• **Your instructions**: Return every one of the entries below word for word, without any changes.

(Entries drawn from a dataset)
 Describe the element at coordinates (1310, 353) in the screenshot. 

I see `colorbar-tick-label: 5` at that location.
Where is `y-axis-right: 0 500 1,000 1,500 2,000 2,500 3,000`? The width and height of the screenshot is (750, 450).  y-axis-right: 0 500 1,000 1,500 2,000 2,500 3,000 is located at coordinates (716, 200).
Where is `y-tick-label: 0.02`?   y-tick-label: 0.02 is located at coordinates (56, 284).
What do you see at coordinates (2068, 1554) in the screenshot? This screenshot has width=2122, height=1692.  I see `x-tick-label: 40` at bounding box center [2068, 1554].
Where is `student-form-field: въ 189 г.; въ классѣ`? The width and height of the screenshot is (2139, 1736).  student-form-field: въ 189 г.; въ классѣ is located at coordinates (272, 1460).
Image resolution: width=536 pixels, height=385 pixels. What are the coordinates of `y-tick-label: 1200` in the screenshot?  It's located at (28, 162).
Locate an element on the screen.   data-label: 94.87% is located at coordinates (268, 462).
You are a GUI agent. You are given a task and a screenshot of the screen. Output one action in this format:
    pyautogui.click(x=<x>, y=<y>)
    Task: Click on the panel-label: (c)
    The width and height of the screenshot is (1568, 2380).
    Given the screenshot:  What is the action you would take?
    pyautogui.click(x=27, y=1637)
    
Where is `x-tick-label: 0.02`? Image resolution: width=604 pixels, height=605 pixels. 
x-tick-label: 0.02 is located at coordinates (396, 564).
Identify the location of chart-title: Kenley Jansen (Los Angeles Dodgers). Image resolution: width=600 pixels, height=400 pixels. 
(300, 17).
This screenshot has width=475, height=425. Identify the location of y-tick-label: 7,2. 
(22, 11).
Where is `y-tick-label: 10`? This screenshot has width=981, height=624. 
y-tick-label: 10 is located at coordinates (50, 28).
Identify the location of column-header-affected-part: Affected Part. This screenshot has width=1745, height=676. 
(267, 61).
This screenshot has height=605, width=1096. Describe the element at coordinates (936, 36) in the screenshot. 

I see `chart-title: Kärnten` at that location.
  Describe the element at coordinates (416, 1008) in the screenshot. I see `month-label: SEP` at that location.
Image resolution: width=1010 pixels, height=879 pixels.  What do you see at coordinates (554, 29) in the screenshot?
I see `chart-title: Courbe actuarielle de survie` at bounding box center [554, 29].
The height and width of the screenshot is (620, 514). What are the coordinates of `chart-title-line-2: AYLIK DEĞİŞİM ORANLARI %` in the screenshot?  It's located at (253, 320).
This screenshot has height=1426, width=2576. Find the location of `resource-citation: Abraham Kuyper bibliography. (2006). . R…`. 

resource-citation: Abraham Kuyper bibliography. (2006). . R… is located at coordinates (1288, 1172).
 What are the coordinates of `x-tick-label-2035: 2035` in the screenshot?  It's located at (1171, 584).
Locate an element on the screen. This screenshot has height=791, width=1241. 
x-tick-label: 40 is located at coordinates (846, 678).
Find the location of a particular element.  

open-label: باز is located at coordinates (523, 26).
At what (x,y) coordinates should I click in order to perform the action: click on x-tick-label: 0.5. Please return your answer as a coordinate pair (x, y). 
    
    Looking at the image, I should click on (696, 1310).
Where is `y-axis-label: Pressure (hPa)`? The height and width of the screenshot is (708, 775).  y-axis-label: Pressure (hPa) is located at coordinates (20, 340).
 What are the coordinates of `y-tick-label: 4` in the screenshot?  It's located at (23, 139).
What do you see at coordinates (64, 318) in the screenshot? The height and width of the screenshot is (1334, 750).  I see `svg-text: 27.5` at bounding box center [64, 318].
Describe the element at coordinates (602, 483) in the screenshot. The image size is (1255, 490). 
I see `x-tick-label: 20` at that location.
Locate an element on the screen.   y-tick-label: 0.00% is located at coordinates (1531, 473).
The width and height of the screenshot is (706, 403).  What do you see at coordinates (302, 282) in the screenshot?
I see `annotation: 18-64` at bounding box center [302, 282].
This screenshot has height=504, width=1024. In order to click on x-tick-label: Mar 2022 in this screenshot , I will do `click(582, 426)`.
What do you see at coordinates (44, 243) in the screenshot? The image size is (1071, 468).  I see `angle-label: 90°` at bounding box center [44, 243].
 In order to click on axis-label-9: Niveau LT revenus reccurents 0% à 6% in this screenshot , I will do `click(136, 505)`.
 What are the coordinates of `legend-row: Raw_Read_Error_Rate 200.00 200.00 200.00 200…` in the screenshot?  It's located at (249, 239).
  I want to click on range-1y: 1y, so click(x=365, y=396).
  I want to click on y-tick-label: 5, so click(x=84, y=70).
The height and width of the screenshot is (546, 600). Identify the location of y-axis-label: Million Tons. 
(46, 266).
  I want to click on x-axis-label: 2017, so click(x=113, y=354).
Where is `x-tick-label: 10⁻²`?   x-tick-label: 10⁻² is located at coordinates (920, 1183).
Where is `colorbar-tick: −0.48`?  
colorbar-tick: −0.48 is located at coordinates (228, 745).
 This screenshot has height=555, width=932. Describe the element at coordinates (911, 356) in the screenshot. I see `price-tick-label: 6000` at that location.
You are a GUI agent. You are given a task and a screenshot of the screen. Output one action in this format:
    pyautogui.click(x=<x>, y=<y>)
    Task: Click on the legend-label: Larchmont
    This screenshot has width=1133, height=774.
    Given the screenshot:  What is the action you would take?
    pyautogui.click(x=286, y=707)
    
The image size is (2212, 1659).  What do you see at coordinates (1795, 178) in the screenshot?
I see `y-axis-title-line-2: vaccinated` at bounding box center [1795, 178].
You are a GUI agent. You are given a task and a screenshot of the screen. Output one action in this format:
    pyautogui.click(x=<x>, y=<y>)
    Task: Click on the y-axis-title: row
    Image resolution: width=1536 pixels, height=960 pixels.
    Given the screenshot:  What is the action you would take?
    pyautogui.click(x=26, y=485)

• **Answer below**:
 Describe the element at coordinates (1310, 353) in the screenshot. 

I see `colorbar-tick-label: 5` at that location.
Where is `y-axis-right: 0 500 1,000 1,500 2,000 2,500 3,000`? The width and height of the screenshot is (750, 450).  y-axis-right: 0 500 1,000 1,500 2,000 2,500 3,000 is located at coordinates (716, 200).
Where is `y-tick-label: 0.02`?   y-tick-label: 0.02 is located at coordinates (56, 284).
What do you see at coordinates (2068, 1554) in the screenshot? This screenshot has width=2122, height=1692.  I see `x-tick-label: 40` at bounding box center [2068, 1554].
Where is `student-form-field: въ 189 г.; въ классѣ`? The width and height of the screenshot is (2139, 1736).  student-form-field: въ 189 г.; въ классѣ is located at coordinates (272, 1460).
Image resolution: width=536 pixels, height=385 pixels. What are the coordinates of `y-tick-label: 1200` in the screenshot?  It's located at (28, 162).
Locate an element on the screen.   data-label: 94.87% is located at coordinates (268, 462).
You are a GUI agent. You are given a task and a screenshot of the screen. Output one action in this format:
    pyautogui.click(x=<x>, y=<y>)
    Task: Click on the panel-label: (c)
    The width and height of the screenshot is (1568, 2380).
    Given the screenshot:  What is the action you would take?
    pyautogui.click(x=27, y=1637)
    
Where is `x-tick-label: 0.02`? Image resolution: width=604 pixels, height=605 pixels. 
x-tick-label: 0.02 is located at coordinates (396, 564).
Identify the location of chart-title: Kenley Jansen (Los Angeles Dodgers). Image resolution: width=600 pixels, height=400 pixels. 
(300, 17).
This screenshot has width=475, height=425. Identify the location of y-tick-label: 7,2. 
(22, 11).
Where is `y-tick-label: 10`? This screenshot has width=981, height=624. 
y-tick-label: 10 is located at coordinates (50, 28).
Identify the location of column-header-affected-part: Affected Part. This screenshot has width=1745, height=676. 
(267, 61).
This screenshot has height=605, width=1096. Describe the element at coordinates (936, 36) in the screenshot. 

I see `chart-title: Kärnten` at that location.
  Describe the element at coordinates (416, 1008) in the screenshot. I see `month-label: SEP` at that location.
Image resolution: width=1010 pixels, height=879 pixels.  What do you see at coordinates (554, 29) in the screenshot?
I see `chart-title: Courbe actuarielle de survie` at bounding box center [554, 29].
The height and width of the screenshot is (620, 514). What are the coordinates of `chart-title-line-2: AYLIK DEĞİŞİM ORANLARI %` in the screenshot?  It's located at (253, 320).
This screenshot has height=1426, width=2576. Find the location of `resource-citation: Abraham Kuyper bibliography. (2006). . R…`. 

resource-citation: Abraham Kuyper bibliography. (2006). . R… is located at coordinates (1288, 1172).
 What are the coordinates of `x-tick-label-2035: 2035` in the screenshot?  It's located at (1171, 584).
Locate an element on the screen. This screenshot has height=791, width=1241. 
x-tick-label: 40 is located at coordinates (846, 678).
Find the location of a particular element.  

open-label: باز is located at coordinates (523, 26).
At what (x,y) coordinates should I click in order to perform the action: click on x-tick-label: 0.5. Please return your answer as a coordinate pair (x, y). 
    
    Looking at the image, I should click on (696, 1310).
Where is `y-axis-label: Pressure (hPa)`? The height and width of the screenshot is (708, 775).  y-axis-label: Pressure (hPa) is located at coordinates (20, 340).
 What are the coordinates of `y-tick-label: 4` in the screenshot?  It's located at (23, 139).
What do you see at coordinates (64, 318) in the screenshot? The height and width of the screenshot is (1334, 750).  I see `svg-text: 27.5` at bounding box center [64, 318].
Describe the element at coordinates (602, 483) in the screenshot. The image size is (1255, 490). 
I see `x-tick-label: 20` at that location.
Locate an element on the screen.   y-tick-label: 0.00% is located at coordinates (1531, 473).
The width and height of the screenshot is (706, 403).  What do you see at coordinates (302, 282) in the screenshot?
I see `annotation: 18-64` at bounding box center [302, 282].
This screenshot has height=504, width=1024. In order to click on x-tick-label: Mar 2022 in this screenshot , I will do `click(582, 426)`.
What do you see at coordinates (44, 243) in the screenshot? The image size is (1071, 468).  I see `angle-label: 90°` at bounding box center [44, 243].
 In order to click on axis-label-9: Niveau LT revenus reccurents 0% à 6% in this screenshot , I will do `click(136, 505)`.
 What are the coordinates of `legend-row: Raw_Read_Error_Rate 200.00 200.00 200.00 200…` in the screenshot?  It's located at (249, 239).
  I want to click on range-1y: 1y, so click(x=365, y=396).
  I want to click on y-tick-label: 5, so click(x=84, y=70).
The height and width of the screenshot is (546, 600). Identify the location of y-axis-label: Million Tons. 
(46, 266).
  I want to click on x-axis-label: 2017, so click(x=113, y=354).
Where is `x-tick-label: 10⁻²`?   x-tick-label: 10⁻² is located at coordinates (920, 1183).
Where is `colorbar-tick: −0.48`?  
colorbar-tick: −0.48 is located at coordinates (228, 745).
 This screenshot has height=555, width=932. Describe the element at coordinates (911, 356) in the screenshot. I see `price-tick-label: 6000` at that location.
You are a GUI agent. You are given a task and a screenshot of the screen. Output one action in this format:
    pyautogui.click(x=<x>, y=<y>)
    Task: Click on the legend-label: Larchmont
    This screenshot has width=1133, height=774.
    Given the screenshot:  What is the action you would take?
    pyautogui.click(x=286, y=707)
    
The image size is (2212, 1659).  What do you see at coordinates (1795, 178) in the screenshot?
I see `y-axis-title-line-2: vaccinated` at bounding box center [1795, 178].
You are a GUI agent. You are given a task and a screenshot of the screen. Output one action in this format:
    pyautogui.click(x=<x>, y=<y>)
    Task: Click on the y-axis-title: row
    Image resolution: width=1536 pixels, height=960 pixels.
    Given the screenshot:  What is the action you would take?
    pyautogui.click(x=26, y=485)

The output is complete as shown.